Question

Find the first five terms of a sequence if the $$n$$th term is given by: $$n+5$$

Answer

**step1** Understanding the Problem

The problem asks us to find the first five terms of a sequence. We are given a rule for the $$n$$th term, which is $$n+5$$. This means to find any term in the sequence, we add 5 to the term's position number ($$n$$).

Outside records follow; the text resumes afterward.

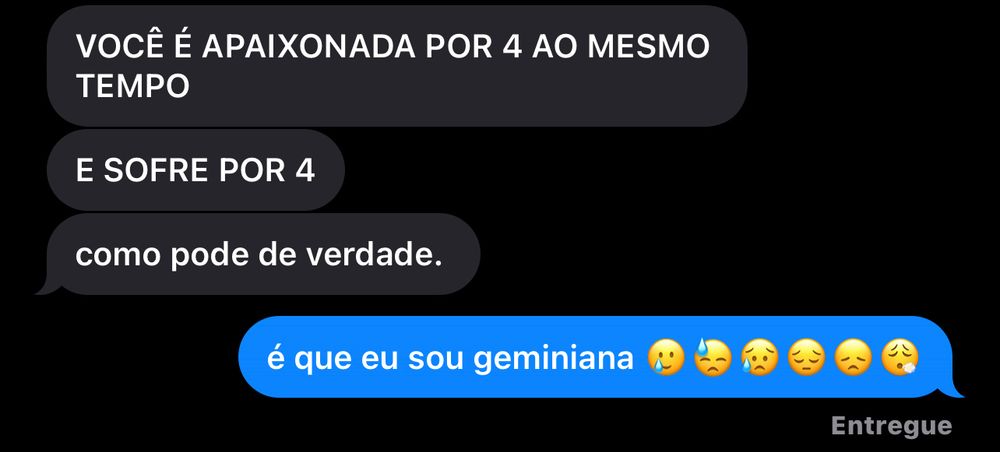Viewport: 1000px width, 452px height.
Task: Click the smiling-with-tear emoji
Action: click(666, 358)
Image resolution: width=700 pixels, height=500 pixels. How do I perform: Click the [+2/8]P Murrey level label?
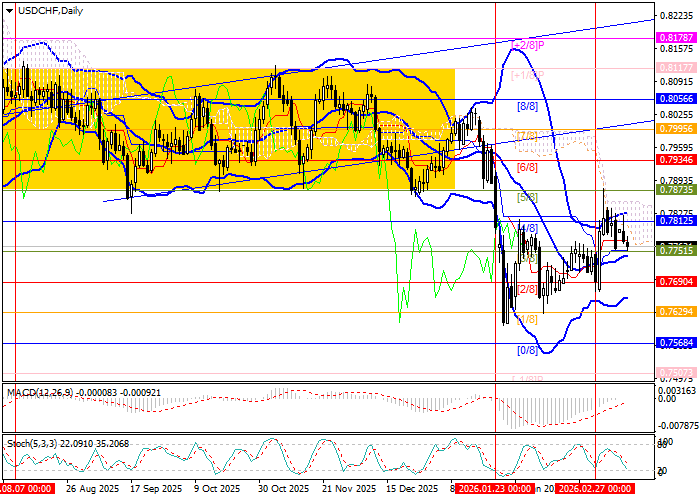[x=527, y=45]
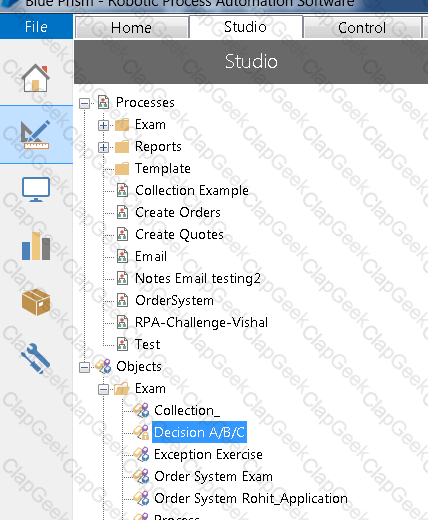Collapse the Objects tree node
This screenshot has width=428, height=520.
[85, 367]
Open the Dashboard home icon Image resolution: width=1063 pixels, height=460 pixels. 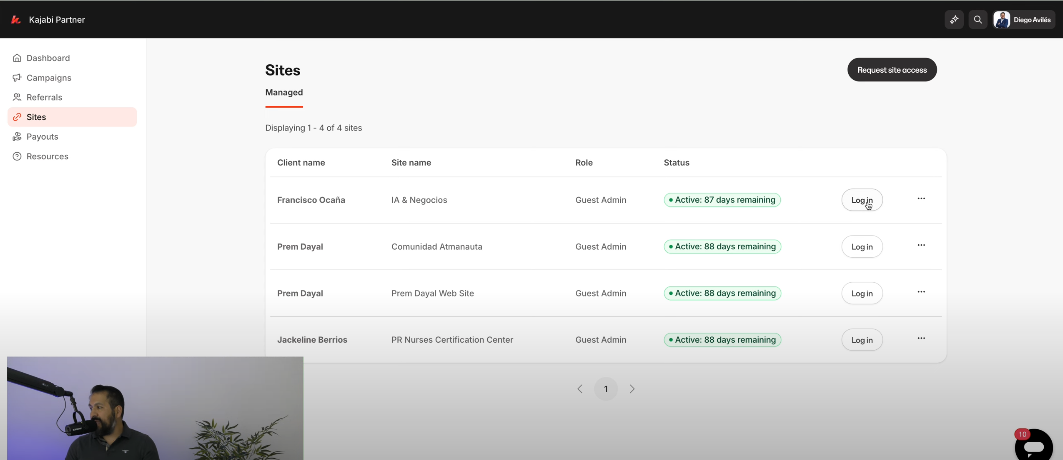[17, 58]
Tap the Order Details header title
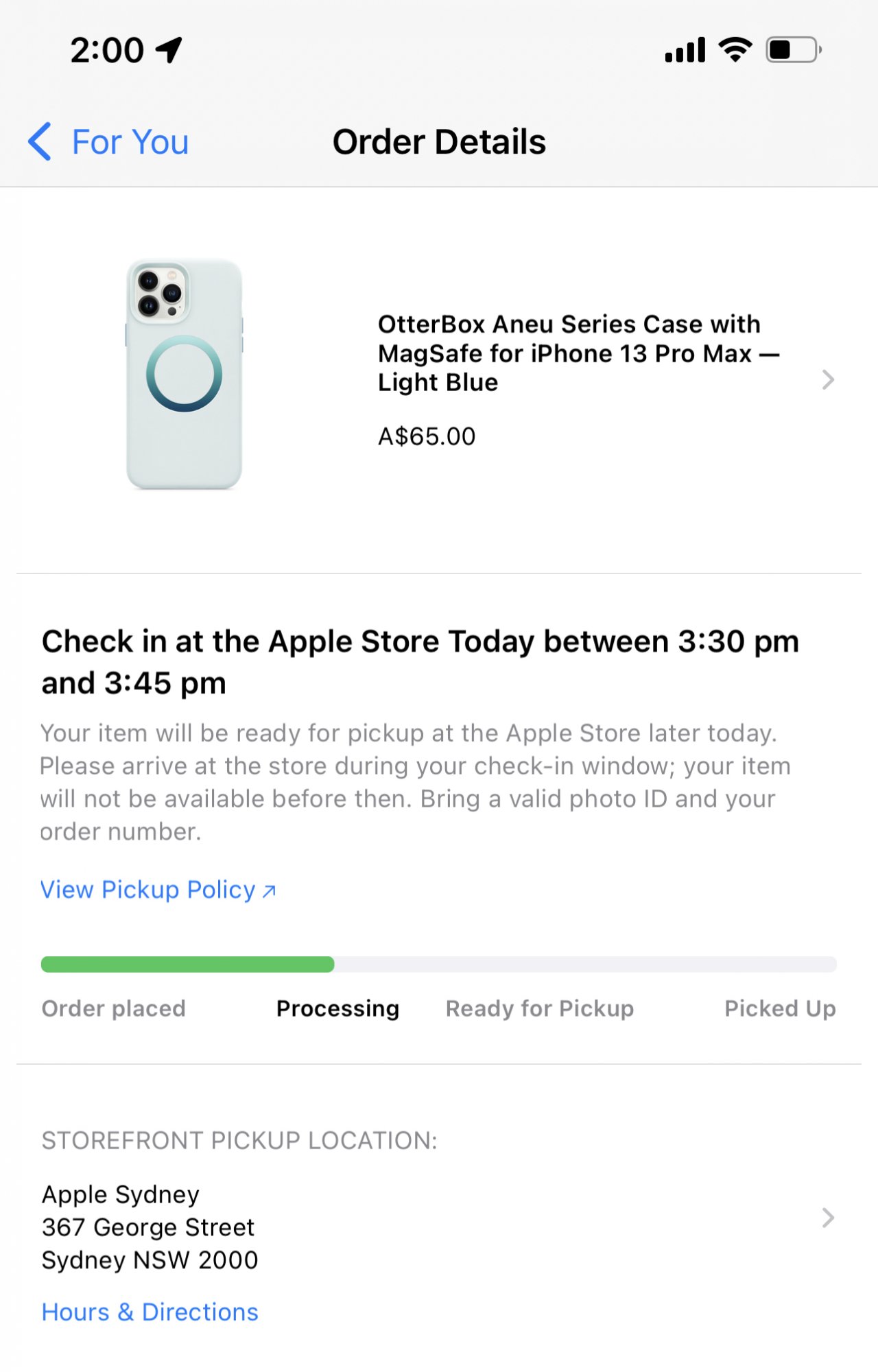 [439, 142]
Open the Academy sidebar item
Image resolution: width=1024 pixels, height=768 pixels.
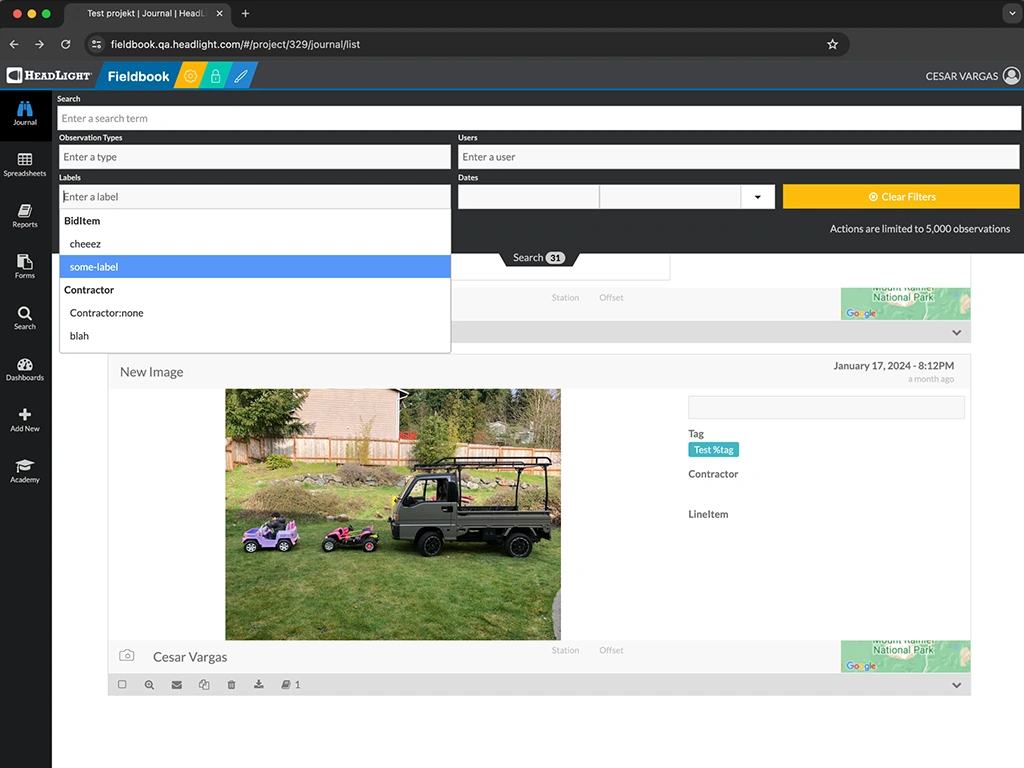click(x=25, y=471)
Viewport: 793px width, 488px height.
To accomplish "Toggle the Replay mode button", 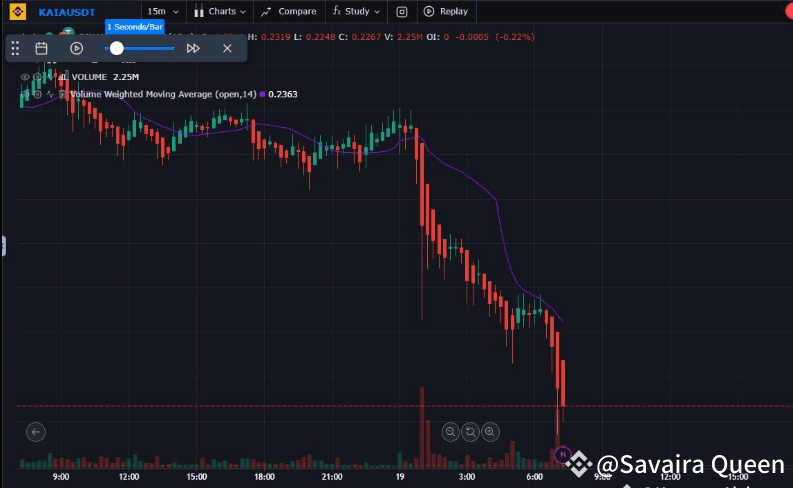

**step2** Finding the 1st term

To find the 1st term, we substitute $$n=1$$ into the given rule: $$1+5=6$$.
So, the 1st term is 6.

**step3** Finding the 2nd term

To find the 2nd term, we substitute $$n=2$$ into the given rule: $$2+5=7$$.
So, the 2nd term is 7.

**step4** Finding the 3rd term

To find the 3rd term, we substitute $$n=3$$ into the given rule: $$3+5=8$$.
So, the 3rd term is 8.

**step5** Finding the 4th term

To find the 4th term, we substitute $$n=4$$ into the given rule: $$4+5=9$$.
So, the 4th term is 9.

**step6** Finding the 5th term

To find the 5th term, we substitute $$n=5$$ into the given rule: $$5+5=10$$.
So, the 5th term is 10.

**step7** Listing the first five terms

Combining the terms we found, the first five terms of the sequence are 6, 7, 8, 9, 10.